A list of goodness of fit related values:

edf

matrix of lower and upper empirical distribution function values

cdf

fitted cumulative distribution function values

ks

list with K-S statistic (Dn) and p-value (p)

CvM

list with CvM statistic (W) and p-value (p)

Details

The Kolmogorov-Smirnov test asks the question "what's the largest vertical distance between a point and the y=x line?" It uses this distance as a statistic to test the null hypothesis that the samples (EDF and CDF in our case) are from the same distribution (and hence our model fits well). If the deviation between the y=x line and the points is too large we reject the null hypothesis and say the model doesn't have a good fit.

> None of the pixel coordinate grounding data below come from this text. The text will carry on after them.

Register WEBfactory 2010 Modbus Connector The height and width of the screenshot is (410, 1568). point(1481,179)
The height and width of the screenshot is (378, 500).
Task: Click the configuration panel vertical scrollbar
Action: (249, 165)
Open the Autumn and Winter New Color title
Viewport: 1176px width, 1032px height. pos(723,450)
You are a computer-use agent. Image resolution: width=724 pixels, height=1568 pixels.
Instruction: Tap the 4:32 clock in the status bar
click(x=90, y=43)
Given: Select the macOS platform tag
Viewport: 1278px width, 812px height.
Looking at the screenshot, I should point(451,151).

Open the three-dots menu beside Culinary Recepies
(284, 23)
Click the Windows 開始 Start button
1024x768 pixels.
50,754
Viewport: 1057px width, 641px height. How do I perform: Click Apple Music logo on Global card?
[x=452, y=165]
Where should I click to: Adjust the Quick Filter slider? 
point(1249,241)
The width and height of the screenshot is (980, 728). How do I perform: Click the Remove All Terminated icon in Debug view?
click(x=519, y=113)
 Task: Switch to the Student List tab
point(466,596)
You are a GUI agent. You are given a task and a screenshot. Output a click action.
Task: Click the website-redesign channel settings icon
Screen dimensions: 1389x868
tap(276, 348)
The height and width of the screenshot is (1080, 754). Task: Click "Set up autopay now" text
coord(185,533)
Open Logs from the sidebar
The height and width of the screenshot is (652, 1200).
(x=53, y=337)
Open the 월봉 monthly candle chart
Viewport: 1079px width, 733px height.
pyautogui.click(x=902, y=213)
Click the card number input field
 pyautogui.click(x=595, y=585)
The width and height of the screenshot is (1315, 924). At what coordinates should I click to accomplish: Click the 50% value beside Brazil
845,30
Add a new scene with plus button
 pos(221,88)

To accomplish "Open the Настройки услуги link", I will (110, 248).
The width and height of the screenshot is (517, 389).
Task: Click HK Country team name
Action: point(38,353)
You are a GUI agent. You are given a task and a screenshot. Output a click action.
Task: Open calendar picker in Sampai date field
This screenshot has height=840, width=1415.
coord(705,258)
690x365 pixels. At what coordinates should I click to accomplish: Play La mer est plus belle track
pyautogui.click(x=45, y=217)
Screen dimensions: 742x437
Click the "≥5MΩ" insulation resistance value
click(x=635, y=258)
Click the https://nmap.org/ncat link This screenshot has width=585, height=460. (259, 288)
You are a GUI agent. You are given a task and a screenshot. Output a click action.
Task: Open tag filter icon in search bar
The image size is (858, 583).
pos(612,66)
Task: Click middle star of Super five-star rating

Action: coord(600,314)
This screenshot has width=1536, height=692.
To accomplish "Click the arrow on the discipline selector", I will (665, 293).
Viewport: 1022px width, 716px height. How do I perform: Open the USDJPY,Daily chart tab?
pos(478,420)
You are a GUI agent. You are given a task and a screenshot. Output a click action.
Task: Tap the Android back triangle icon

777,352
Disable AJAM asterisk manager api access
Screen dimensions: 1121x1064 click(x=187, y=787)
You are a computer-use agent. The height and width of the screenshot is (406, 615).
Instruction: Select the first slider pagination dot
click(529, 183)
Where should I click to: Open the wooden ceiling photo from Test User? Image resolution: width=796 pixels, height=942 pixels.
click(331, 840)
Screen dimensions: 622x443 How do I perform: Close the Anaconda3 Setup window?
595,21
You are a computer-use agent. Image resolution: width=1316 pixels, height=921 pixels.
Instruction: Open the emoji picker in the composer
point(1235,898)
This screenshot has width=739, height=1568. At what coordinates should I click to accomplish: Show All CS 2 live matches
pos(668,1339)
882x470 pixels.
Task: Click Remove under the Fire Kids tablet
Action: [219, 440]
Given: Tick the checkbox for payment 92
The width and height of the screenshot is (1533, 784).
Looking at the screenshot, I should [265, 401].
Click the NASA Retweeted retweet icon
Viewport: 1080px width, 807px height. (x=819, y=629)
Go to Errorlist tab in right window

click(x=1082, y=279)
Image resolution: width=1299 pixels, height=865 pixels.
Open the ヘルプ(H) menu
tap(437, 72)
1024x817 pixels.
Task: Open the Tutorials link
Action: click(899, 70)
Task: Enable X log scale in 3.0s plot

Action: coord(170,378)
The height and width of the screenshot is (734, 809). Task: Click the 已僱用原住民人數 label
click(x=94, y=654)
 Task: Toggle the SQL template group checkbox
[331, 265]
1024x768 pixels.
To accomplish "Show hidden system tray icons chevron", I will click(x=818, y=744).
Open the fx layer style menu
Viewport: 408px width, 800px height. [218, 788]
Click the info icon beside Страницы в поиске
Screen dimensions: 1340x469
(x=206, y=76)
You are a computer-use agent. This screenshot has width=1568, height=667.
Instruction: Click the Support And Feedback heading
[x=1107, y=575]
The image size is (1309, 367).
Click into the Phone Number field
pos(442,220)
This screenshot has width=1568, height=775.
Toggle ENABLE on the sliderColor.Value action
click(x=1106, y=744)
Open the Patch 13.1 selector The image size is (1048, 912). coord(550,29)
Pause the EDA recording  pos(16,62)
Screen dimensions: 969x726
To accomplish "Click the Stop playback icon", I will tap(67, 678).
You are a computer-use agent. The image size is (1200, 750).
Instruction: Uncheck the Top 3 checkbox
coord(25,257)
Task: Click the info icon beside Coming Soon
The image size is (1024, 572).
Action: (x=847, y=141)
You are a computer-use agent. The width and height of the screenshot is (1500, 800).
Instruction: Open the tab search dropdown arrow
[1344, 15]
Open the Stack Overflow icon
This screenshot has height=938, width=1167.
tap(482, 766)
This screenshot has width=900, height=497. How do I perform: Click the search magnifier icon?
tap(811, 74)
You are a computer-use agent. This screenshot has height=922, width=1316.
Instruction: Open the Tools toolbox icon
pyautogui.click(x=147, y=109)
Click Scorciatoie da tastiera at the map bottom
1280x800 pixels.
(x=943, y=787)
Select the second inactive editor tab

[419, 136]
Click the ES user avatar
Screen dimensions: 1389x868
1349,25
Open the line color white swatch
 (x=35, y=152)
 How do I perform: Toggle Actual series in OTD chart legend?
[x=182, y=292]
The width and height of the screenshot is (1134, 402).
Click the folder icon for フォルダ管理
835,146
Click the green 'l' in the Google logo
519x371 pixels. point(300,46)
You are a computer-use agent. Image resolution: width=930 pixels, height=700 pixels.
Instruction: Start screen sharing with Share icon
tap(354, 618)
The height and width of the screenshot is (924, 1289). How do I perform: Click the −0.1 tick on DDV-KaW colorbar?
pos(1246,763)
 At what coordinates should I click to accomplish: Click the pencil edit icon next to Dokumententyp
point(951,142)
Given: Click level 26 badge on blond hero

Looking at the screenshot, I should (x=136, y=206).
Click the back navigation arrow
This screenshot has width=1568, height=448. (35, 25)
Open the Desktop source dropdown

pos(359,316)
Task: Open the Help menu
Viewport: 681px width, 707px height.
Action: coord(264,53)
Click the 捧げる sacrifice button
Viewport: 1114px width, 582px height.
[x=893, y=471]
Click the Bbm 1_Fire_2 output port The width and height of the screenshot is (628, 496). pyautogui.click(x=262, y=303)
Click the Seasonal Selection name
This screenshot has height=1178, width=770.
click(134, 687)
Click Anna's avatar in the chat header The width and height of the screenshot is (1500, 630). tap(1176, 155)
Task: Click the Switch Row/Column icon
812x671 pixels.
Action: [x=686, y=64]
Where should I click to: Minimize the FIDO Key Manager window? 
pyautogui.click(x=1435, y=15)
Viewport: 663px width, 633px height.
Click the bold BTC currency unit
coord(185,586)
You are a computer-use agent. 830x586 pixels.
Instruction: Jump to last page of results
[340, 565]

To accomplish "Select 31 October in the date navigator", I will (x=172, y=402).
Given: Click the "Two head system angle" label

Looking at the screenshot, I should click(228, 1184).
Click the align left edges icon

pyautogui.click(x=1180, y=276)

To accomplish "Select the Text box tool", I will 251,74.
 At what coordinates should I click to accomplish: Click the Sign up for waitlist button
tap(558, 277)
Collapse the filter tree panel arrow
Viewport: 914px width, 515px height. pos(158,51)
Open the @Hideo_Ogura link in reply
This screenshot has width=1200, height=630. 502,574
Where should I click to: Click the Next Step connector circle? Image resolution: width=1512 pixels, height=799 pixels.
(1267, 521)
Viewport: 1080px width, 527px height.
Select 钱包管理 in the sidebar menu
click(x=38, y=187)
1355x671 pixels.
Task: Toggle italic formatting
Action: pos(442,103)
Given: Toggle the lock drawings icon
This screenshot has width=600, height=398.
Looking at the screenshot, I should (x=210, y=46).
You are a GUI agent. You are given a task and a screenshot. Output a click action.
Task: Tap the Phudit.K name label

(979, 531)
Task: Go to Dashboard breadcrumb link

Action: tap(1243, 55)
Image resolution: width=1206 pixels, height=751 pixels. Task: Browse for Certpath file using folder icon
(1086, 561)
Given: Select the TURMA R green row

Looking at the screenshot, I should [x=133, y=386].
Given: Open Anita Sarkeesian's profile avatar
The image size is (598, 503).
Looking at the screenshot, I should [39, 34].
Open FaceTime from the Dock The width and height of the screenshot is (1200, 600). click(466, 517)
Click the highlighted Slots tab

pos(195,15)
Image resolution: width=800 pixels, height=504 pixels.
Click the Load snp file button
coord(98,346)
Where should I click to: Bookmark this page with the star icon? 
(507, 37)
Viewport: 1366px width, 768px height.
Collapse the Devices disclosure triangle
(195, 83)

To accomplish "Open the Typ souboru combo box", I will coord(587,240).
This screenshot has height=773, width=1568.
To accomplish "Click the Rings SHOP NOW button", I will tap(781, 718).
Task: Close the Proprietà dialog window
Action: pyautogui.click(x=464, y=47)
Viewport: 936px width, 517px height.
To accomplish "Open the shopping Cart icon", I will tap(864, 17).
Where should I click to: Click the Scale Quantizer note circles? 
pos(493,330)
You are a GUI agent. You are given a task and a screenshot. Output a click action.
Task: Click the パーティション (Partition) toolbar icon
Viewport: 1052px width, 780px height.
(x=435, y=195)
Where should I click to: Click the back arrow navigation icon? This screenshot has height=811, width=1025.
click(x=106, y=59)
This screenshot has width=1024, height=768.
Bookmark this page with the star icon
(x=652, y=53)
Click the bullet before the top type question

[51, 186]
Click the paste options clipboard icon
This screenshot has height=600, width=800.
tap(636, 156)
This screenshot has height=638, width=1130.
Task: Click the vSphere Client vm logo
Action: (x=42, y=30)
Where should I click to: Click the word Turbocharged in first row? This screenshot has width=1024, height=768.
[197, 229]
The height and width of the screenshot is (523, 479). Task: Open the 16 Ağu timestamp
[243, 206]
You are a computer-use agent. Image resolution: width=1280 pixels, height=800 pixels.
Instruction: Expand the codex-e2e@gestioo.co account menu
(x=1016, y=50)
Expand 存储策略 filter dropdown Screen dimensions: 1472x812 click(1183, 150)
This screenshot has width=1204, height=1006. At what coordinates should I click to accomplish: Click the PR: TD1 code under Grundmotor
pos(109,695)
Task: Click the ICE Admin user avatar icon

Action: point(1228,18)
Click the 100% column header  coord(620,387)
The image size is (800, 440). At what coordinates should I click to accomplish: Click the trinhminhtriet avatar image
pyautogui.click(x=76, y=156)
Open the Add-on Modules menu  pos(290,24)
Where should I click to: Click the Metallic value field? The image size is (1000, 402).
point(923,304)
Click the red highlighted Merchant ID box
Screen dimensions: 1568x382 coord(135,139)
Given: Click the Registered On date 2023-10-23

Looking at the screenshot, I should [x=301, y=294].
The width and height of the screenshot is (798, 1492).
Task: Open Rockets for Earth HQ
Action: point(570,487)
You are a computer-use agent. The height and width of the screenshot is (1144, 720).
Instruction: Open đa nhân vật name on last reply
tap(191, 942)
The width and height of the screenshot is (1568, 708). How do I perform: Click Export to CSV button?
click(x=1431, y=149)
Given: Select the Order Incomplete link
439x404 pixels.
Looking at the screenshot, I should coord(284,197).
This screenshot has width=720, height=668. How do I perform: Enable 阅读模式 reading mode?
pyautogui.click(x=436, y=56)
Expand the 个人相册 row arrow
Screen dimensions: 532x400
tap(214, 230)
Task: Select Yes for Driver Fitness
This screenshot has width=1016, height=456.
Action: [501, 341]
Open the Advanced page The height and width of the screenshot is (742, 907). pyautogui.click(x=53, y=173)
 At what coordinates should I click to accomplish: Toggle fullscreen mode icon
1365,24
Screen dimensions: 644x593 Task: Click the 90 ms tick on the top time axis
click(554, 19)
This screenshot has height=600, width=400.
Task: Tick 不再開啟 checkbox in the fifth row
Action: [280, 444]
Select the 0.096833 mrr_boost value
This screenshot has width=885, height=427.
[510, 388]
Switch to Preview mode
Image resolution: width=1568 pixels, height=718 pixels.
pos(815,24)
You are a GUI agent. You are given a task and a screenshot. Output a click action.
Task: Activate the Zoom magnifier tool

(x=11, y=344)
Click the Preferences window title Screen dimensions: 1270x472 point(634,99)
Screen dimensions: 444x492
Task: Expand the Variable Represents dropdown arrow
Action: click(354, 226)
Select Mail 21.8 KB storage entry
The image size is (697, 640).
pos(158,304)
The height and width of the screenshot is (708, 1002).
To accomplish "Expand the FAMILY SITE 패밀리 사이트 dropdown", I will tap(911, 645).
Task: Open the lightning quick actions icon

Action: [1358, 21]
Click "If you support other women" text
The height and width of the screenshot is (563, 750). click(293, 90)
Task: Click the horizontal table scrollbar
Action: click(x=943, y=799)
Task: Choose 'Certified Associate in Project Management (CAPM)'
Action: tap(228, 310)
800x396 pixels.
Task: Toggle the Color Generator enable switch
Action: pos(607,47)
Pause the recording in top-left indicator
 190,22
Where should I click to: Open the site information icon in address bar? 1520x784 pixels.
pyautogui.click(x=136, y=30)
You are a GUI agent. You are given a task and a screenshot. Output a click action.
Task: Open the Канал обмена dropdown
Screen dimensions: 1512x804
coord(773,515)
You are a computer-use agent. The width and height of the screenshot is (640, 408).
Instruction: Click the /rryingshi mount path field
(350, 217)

Rather than looking at the single biggest difference between the y=x line and the points in the Q-Q plot, we might prefer to think about all the differences between line and points, since there may be many smaller differences that we want to take into account rather than looking for one large deviation. Its null hypothesis is the same, but the statistic it uses is the sum of the deviations from each of the point to the line.

Details

Note that a bootstrap procedure is required to ensure that the p-values from the procedure are correct as the we are comparing the cumulative distribution function (CDF) and empirical distribution function (EDF) and we have estimated the parameters of the detection function.

References

Burnham, K.P., S.T. Buckland, J.L. Laake, D.L. Borchers, T.A. Marques, J.R.B. Bishop, and L. Thomas. 2004. Further topics in distance sampling. pp: 385-389. In: Advanced Distance Sampling, eds. S.T. Buckland, D.R.Anderson, K.P. Burnham, J.L. Laake, D.L. Borchers, and L. Thomas. Oxford University Press.